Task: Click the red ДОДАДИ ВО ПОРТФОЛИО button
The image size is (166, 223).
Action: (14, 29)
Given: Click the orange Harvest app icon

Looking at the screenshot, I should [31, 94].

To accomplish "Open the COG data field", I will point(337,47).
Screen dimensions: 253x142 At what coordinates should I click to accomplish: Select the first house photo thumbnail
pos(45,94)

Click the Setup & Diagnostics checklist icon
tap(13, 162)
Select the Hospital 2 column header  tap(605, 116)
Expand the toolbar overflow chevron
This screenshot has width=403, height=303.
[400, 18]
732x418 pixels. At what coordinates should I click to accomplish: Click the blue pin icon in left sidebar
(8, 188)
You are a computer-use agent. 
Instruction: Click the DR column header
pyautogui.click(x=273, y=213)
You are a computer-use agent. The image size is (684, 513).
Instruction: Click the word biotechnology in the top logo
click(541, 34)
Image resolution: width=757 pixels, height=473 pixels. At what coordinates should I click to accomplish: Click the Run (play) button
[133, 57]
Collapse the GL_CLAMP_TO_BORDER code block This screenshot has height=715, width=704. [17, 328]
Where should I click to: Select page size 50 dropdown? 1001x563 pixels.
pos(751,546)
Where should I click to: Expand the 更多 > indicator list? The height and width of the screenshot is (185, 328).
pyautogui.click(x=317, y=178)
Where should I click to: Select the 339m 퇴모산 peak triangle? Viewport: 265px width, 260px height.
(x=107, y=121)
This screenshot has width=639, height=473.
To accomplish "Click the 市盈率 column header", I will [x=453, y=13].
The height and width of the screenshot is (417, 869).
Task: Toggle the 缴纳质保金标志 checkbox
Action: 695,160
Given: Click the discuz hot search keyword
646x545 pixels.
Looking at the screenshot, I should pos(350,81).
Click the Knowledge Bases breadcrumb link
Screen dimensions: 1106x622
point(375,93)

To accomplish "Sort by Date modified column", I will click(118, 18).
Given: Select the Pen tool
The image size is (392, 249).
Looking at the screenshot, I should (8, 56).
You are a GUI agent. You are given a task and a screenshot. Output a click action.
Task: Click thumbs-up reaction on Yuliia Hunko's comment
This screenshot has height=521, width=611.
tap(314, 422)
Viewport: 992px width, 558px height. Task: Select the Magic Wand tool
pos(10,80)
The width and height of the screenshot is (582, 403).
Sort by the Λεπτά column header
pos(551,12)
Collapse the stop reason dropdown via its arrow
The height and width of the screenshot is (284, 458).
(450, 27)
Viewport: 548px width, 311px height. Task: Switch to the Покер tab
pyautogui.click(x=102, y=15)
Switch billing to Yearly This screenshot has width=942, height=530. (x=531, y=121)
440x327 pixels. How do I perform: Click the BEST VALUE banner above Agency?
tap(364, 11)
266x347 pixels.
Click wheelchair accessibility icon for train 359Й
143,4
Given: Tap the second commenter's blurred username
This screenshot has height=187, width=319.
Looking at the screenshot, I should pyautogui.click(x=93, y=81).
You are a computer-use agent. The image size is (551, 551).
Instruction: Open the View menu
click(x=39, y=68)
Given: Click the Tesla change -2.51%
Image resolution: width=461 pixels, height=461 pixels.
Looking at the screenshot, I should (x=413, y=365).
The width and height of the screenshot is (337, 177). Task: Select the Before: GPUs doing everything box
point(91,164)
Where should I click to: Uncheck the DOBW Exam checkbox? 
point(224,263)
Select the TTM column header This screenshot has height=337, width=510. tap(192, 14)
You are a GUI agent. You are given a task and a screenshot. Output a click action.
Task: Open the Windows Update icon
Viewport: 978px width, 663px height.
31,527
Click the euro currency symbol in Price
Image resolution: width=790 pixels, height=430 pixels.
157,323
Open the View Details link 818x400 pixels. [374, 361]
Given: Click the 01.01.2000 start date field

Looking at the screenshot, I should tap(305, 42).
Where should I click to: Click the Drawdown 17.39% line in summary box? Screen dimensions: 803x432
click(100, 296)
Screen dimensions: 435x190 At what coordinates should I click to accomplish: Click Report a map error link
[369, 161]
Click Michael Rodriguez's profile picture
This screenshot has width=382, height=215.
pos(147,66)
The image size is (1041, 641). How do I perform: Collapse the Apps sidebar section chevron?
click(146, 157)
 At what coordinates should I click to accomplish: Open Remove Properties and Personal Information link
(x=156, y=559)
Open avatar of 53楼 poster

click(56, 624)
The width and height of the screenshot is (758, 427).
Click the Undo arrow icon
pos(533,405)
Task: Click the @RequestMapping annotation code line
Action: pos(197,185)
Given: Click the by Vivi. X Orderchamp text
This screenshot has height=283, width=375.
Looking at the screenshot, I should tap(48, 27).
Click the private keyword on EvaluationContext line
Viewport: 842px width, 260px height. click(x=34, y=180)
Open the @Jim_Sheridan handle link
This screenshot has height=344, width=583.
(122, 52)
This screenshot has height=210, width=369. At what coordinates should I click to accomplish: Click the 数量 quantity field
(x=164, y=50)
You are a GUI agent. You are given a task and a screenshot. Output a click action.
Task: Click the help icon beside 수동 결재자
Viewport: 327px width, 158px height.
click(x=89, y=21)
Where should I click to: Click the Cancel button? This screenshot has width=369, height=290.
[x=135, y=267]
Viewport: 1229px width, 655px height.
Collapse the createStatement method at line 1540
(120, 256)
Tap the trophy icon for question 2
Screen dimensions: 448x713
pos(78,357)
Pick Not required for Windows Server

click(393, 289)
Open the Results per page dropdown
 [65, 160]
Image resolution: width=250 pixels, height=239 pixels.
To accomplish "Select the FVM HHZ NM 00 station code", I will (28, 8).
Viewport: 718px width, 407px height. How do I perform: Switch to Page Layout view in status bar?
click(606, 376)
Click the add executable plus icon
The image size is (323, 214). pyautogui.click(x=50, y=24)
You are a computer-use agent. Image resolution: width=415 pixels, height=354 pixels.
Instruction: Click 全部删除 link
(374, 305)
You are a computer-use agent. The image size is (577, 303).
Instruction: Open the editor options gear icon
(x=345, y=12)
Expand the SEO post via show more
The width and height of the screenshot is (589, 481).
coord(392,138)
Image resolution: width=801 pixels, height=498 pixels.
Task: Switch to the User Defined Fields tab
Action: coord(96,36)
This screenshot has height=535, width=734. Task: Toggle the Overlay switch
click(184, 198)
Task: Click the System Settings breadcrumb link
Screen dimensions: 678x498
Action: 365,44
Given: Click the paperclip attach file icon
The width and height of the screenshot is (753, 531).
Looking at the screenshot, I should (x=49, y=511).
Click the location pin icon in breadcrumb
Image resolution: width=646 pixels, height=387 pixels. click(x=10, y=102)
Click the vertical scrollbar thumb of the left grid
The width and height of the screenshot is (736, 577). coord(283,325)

------------------------------------------------------------

Your task: Here the output must be the lines above from the line with "Where should I click to: Click the Drawdown" to the line with "Viewport: 1229px width, 655px height.", both included, duplicated word for word and nothing else.

Result for this exercise:
Where should I click to: Click the Drawdown 17.39% line in summary box? Screen dimensions: 803x432
click(100, 296)
Screen dimensions: 435x190 At what coordinates should I click to accomplish: Click Report a map error link
[369, 161]
Click Michael Rodriguez's profile picture
This screenshot has width=382, height=215.
pos(147,66)
The image size is (1041, 641). How do I perform: Collapse the Apps sidebar section chevron?
click(146, 157)
 At what coordinates should I click to accomplish: Open Remove Properties and Personal Information link
(x=156, y=559)
Open avatar of 53楼 poster

click(56, 624)
The width and height of the screenshot is (758, 427).
Click the Undo arrow icon
pos(533,405)
Task: Click the @RequestMapping annotation code line
Action: pos(197,185)
Given: Click the by Vivi. X Orderchamp text
This screenshot has height=283, width=375.
Looking at the screenshot, I should tap(48, 27).
Click the private keyword on EvaluationContext line
Viewport: 842px width, 260px height. click(x=34, y=180)
Open the @Jim_Sheridan handle link
This screenshot has height=344, width=583.
(122, 52)
This screenshot has height=210, width=369. At what coordinates should I click to accomplish: Click the 数量 quantity field
(x=164, y=50)
You are a GUI agent. You are given a task and a screenshot. Output a click action.
Task: Click the help icon beside 수동 결재자
Viewport: 327px width, 158px height.
click(x=89, y=21)
Where should I click to: Click the Cancel button? This screenshot has width=369, height=290.
[x=135, y=267]
Viewport: 1229px width, 655px height.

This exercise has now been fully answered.